Multiplying by 2, I found $x = \pi$.

**Possibility 2: $\cos \left(\frac{5x}{2}\right) - \sin x = 0$**
This can be rewritten as $\cos \left(\frac{5x}{2}\right) = \sin x$.
I remembered that $\sin x$ can be changed into a cosine using the rule $\sin \theta = \cos \left(\frac{\pi}{2} - \theta\right)$.
So, $\sin x$ becomes $\cos \left(\frac{\pi}{2} - x\right)$.
Now my equation looks like this: $\cos \left(\frac{5x}{2}\right) = \cos \left(\frac{\pi}{2} - x\right)$.

When $\cos A = \cos B$, it means $A$ and $B$ are either the same angle (plus full circles) or opposite angles (plus full circles). So, $A = B + 2k\pi$ or $A = -B + 2k\pi$ (where $k$ is any whole number).

**Sub-Possibility 2a: $\frac{5x}{2} = \left(\frac{\pi}{2} - x\right) + 2k\pi$**
To get rid of the fractions, I multiplied everything by 2:
$5x = \pi - 2x + 4k\pi$.
Then I added $2x$ to both sides:
$7x = \pi + 4k\pi$.
Finally, I divided by 7:
$x = \frac{(1+4k)\pi}{7}$.
Now I found the values for $x$ that are between $0$ and $2\pi$:
- If $k=0$, $x = \frac{\pi}{7}$.
- If $k=1$, $x = \frac{5\pi}{7}$.
- If $k=2$, $x = \frac{9\pi}{7}$.
- If $k=3$, $x = \frac{13\pi}{7}$.
- If $k=4$, $x = \frac{17\pi}{7}$, which is bigger than $2\pi$ (since $14\pi/7 = 2\pi$), so I stopped.

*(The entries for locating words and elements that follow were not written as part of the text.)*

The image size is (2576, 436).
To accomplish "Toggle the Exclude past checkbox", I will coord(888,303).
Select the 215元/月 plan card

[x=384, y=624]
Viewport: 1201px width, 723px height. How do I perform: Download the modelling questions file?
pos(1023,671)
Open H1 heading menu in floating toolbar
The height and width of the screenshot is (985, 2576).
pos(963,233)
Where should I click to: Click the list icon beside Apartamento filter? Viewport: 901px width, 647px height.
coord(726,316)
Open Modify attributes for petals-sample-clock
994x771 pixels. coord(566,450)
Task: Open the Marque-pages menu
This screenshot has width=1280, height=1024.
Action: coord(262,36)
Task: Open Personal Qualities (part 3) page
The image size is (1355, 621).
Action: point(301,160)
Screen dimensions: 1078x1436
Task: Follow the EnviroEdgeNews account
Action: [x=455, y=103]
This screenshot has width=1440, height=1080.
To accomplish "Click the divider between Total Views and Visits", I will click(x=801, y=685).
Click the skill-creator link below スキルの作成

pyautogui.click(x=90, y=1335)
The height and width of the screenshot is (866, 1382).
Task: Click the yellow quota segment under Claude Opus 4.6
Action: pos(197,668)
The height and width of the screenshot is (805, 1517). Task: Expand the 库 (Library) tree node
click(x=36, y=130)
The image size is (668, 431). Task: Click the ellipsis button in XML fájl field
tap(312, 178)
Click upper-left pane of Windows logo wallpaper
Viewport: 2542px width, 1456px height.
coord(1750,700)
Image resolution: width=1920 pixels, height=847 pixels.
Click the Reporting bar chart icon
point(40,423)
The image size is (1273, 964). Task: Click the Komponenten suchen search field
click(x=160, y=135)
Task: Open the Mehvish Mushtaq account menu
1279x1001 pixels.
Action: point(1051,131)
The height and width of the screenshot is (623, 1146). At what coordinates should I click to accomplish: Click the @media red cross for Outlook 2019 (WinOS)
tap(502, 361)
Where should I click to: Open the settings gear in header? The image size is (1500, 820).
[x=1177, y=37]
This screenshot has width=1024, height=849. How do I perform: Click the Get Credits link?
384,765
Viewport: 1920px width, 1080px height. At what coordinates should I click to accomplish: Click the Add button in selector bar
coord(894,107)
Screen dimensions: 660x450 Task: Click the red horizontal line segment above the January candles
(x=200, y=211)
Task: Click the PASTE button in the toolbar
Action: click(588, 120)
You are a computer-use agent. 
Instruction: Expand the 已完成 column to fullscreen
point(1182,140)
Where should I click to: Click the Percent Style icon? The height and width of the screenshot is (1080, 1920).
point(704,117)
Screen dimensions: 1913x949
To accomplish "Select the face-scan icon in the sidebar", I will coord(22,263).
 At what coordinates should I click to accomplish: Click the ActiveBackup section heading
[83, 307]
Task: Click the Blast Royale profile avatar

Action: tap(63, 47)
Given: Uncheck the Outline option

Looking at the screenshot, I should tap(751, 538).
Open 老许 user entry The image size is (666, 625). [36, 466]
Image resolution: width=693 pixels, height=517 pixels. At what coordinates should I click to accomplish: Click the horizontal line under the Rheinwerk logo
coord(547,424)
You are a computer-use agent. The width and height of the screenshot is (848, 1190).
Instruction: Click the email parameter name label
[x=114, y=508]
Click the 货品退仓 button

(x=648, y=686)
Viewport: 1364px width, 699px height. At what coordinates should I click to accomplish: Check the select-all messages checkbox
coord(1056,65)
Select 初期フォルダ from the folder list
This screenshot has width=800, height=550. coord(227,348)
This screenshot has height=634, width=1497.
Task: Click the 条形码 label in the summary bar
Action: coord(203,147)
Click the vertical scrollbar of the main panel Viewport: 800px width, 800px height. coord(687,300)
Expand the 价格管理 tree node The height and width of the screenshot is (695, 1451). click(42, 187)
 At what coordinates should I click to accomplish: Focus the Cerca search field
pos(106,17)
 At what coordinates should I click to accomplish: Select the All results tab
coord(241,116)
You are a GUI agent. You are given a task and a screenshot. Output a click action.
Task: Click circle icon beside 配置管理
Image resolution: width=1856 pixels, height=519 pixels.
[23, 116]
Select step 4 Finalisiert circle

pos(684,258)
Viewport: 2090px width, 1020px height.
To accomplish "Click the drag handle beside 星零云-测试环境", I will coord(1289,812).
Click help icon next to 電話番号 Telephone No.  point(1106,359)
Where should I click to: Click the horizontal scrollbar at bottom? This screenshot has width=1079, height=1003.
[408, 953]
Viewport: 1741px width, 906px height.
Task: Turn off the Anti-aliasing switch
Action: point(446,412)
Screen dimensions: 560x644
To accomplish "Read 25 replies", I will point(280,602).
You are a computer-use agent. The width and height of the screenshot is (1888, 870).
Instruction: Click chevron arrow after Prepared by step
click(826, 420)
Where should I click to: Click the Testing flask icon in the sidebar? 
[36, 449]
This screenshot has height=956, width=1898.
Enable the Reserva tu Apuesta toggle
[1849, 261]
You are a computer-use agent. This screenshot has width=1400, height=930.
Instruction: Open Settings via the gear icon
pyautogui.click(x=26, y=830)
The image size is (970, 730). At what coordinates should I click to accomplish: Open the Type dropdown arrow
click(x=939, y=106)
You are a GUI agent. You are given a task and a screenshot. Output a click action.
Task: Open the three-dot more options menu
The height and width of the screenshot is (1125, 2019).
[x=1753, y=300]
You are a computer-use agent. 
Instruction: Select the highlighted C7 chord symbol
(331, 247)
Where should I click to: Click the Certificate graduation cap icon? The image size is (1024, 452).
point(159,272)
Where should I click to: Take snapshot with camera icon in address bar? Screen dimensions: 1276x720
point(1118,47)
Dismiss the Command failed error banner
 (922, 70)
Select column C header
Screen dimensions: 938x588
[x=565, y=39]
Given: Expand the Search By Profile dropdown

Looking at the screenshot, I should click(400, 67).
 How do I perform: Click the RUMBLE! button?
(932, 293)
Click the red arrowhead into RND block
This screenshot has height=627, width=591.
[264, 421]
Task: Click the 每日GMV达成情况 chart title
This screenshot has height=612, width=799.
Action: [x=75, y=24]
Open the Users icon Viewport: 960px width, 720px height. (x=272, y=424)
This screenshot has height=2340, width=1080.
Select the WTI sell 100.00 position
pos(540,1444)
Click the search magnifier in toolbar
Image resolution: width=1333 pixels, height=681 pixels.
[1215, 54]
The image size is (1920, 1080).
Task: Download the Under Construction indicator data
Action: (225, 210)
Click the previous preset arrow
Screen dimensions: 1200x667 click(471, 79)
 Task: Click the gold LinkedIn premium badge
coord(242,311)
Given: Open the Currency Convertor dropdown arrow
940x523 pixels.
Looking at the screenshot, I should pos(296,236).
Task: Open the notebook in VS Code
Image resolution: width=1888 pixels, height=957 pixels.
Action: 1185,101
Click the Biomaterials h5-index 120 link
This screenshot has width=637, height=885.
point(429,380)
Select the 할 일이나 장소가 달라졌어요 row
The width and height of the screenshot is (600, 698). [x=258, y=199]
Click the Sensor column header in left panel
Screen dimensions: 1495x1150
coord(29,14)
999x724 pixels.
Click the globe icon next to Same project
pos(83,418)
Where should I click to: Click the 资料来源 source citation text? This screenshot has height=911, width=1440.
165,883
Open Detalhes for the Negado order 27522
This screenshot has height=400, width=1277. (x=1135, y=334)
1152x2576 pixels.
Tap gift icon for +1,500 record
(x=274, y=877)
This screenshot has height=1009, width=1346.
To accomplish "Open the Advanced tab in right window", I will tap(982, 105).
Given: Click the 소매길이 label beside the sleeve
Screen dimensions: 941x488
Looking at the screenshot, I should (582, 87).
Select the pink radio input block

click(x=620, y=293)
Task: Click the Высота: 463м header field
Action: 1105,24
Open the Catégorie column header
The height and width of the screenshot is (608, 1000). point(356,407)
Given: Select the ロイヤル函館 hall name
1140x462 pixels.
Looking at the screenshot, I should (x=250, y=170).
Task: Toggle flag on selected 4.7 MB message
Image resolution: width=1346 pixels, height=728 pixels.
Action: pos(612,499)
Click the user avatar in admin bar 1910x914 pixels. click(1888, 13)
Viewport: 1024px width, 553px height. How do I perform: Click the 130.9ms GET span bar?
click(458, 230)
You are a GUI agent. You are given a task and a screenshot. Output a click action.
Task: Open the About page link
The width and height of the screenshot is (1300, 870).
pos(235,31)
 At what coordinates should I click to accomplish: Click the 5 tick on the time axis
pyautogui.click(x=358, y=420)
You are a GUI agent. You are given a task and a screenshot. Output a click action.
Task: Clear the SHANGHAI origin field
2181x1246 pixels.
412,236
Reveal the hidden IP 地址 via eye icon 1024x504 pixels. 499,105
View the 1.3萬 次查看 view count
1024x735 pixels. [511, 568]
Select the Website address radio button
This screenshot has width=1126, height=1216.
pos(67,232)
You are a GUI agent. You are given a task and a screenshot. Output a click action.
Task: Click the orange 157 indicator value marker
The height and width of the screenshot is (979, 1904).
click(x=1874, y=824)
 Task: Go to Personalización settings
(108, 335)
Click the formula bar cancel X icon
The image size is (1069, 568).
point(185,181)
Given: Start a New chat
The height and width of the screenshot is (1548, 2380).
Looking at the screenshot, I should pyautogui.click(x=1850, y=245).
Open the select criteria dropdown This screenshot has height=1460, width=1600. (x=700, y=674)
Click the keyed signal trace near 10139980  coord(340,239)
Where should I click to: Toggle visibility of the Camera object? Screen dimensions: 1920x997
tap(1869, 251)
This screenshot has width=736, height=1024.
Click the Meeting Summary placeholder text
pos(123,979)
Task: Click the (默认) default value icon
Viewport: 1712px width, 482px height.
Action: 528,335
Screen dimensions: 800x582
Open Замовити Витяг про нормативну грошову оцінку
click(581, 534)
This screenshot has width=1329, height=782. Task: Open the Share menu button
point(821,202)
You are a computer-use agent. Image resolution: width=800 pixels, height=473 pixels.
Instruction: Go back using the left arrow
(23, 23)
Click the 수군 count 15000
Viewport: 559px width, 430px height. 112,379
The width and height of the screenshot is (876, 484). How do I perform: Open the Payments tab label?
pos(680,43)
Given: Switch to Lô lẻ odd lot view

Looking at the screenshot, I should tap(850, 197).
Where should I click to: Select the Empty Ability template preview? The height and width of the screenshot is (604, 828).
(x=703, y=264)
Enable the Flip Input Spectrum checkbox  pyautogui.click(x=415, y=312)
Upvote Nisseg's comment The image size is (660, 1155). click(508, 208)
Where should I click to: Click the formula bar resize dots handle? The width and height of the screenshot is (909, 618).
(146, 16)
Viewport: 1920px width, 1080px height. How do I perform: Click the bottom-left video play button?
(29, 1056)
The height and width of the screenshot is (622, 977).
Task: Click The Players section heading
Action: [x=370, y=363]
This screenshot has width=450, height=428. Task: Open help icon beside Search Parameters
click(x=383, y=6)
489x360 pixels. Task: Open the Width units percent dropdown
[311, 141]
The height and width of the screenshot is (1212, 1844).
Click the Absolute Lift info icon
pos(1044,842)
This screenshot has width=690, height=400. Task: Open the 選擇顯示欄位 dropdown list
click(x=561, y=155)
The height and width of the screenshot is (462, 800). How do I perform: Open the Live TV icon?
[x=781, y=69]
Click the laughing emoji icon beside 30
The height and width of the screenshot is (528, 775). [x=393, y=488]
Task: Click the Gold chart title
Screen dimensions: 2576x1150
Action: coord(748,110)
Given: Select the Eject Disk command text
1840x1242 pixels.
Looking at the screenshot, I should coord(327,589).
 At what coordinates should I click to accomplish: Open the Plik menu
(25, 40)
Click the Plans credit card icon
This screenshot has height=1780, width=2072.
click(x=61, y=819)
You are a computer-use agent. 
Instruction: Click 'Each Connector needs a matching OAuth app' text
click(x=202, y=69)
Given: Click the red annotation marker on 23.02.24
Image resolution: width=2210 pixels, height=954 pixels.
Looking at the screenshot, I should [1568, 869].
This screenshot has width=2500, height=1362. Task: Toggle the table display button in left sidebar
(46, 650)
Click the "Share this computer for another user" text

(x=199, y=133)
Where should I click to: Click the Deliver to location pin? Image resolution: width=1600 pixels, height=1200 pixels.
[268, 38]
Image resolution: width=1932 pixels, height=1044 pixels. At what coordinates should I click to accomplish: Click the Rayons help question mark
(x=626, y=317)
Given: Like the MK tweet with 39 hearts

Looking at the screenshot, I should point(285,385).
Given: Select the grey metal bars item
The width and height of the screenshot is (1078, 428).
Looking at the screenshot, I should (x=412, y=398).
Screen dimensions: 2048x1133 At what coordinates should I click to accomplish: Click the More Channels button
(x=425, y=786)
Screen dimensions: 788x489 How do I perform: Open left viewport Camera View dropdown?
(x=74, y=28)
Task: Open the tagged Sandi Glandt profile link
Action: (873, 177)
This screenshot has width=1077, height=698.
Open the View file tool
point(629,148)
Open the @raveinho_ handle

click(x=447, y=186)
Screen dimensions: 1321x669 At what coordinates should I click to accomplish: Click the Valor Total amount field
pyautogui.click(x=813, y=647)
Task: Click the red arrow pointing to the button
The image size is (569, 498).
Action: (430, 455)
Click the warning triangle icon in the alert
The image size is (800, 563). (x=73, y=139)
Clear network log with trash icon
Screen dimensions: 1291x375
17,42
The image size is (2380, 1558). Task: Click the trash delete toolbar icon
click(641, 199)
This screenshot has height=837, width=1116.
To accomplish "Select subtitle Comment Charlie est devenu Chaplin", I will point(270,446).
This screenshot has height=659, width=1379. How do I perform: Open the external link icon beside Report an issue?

**Sub-Possibility 2b: $\frac{5x}{2} = - \left(\frac{\pi}{2} - x\right) + 2k\pi$**
This means $\frac{5x}{2} = -\frac{\pi}{2} + x + 2k\pi$.
Multiplying everything by 2:
$5x = -\pi + 2x + 4k\pi$.
Subtracting $2x$ from both sides:
$3x = -\pi + 4k\pi$.
Finally, I divided by 3:
$x = \frac{(4k-1)\pi}{3}$.
Now I found the values for $x$ that are between $0$ and $2\pi$:
- If $k=0$, $x = -\frac{\pi}{3}$ (not in the range $0$ to $2\pi$).
- If $k=1$, $x = \frac{3\pi}{3} = \pi$. I already found this solution in Possibility 1!
- If $k=2$, $x = \frac{7\pi}{3}$, which is bigger than $2\pi$, so I stopped.

So, gathering all the unique solutions I found and putting them in order from smallest to largest:
$x = \frac{\pi}{7}, \frac{5\pi}{7}, \pi, \frac{9\pi}{7}, \frac{13\pi}{7}$.